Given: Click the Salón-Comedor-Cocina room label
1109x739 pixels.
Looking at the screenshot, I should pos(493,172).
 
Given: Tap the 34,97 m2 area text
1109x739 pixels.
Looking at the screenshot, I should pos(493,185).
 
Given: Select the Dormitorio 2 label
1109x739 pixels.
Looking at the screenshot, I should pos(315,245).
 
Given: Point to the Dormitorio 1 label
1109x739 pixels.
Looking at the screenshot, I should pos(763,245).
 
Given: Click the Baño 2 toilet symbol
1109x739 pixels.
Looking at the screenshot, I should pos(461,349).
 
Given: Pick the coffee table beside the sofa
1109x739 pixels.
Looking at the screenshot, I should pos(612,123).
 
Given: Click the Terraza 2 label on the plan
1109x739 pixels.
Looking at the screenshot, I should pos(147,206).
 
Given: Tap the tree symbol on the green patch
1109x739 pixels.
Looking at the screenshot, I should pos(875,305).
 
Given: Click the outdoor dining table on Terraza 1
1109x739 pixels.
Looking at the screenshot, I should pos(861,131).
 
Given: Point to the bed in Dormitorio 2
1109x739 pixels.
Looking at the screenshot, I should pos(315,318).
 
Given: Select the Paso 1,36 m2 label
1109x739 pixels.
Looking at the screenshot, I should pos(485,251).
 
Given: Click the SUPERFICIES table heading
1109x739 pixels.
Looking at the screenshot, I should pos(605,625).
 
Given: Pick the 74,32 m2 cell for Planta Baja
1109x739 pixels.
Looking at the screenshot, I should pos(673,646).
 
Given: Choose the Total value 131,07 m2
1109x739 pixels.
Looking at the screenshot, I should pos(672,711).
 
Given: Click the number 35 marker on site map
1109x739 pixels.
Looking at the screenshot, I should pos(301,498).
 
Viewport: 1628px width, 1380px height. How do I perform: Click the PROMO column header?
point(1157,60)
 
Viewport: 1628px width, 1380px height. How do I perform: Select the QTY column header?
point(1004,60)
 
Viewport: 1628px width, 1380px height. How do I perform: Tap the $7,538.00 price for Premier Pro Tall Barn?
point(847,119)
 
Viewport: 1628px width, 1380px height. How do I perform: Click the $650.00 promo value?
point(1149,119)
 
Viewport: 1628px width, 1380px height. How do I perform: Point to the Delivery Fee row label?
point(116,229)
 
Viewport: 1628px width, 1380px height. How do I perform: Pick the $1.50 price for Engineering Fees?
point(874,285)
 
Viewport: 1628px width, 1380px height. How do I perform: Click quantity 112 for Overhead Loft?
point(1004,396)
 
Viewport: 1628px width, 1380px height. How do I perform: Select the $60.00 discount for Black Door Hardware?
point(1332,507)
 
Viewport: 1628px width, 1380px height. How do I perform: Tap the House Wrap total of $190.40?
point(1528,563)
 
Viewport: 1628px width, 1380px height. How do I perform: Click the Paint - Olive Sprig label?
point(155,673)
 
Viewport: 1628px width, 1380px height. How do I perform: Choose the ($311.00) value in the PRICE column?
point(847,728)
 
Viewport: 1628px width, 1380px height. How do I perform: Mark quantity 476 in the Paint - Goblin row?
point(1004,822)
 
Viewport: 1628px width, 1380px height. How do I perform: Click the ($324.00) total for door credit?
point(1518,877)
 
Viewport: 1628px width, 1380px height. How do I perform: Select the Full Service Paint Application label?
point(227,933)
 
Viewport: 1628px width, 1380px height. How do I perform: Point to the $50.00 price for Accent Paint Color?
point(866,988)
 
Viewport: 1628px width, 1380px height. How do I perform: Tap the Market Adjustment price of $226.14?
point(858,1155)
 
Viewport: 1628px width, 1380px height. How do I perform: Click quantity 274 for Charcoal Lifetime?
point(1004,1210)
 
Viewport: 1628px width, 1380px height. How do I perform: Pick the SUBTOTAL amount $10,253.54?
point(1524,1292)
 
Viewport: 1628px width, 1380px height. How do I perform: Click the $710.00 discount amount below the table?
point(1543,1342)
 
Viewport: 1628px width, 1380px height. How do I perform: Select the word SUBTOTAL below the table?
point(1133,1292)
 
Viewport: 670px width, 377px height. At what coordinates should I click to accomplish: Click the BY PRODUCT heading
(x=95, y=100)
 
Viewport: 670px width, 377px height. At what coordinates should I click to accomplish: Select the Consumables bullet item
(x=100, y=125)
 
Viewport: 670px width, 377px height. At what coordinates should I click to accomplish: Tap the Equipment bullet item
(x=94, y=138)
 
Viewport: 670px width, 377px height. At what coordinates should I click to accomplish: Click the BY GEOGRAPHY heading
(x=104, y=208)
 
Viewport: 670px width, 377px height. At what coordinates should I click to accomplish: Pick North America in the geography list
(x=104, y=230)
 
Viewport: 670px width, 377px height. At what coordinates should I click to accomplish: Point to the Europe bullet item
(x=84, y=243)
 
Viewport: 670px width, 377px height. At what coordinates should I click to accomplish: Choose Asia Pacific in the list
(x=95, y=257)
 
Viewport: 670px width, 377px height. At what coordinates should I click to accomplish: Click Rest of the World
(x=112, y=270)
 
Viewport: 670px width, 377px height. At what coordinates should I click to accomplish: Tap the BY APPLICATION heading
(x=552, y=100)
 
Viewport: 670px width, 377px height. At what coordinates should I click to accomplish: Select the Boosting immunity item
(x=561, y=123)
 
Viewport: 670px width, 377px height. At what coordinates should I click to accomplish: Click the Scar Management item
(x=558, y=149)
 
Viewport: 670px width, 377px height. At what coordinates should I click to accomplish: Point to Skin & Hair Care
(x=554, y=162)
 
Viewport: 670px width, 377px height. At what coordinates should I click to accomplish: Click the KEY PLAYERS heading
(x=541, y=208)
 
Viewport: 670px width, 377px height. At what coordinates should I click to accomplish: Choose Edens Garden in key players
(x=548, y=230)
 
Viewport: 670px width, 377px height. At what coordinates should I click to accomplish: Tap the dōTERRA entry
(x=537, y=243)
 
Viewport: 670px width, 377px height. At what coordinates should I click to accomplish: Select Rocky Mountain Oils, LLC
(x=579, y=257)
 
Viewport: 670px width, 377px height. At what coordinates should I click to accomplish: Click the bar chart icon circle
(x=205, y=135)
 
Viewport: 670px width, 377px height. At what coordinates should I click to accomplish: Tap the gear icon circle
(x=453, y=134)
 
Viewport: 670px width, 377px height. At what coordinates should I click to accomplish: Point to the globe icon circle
..............................
**WRITTEN EXERCISE**
Could you write out the data above again, everything from the line containing "Mountain Oils, LLC" down through the end of the data, with the requests included and every coordinate in the answers shifted by adding -51?

**THE ANSWER**
Viewport: 670px width, 377px height. At what coordinates should I click to accomplish: Select Rocky Mountain Oils, LLC
(x=528, y=206)
 
Viewport: 670px width, 377px height. At what coordinates should I click to accomplish: Click the bar chart icon circle
(x=154, y=84)
 
Viewport: 670px width, 377px height. At what coordinates should I click to accomplish: Tap the gear icon circle
(x=402, y=83)
 
Viewport: 670px width, 377px height. At what coordinates should I click to accomplish: Point to the globe icon circle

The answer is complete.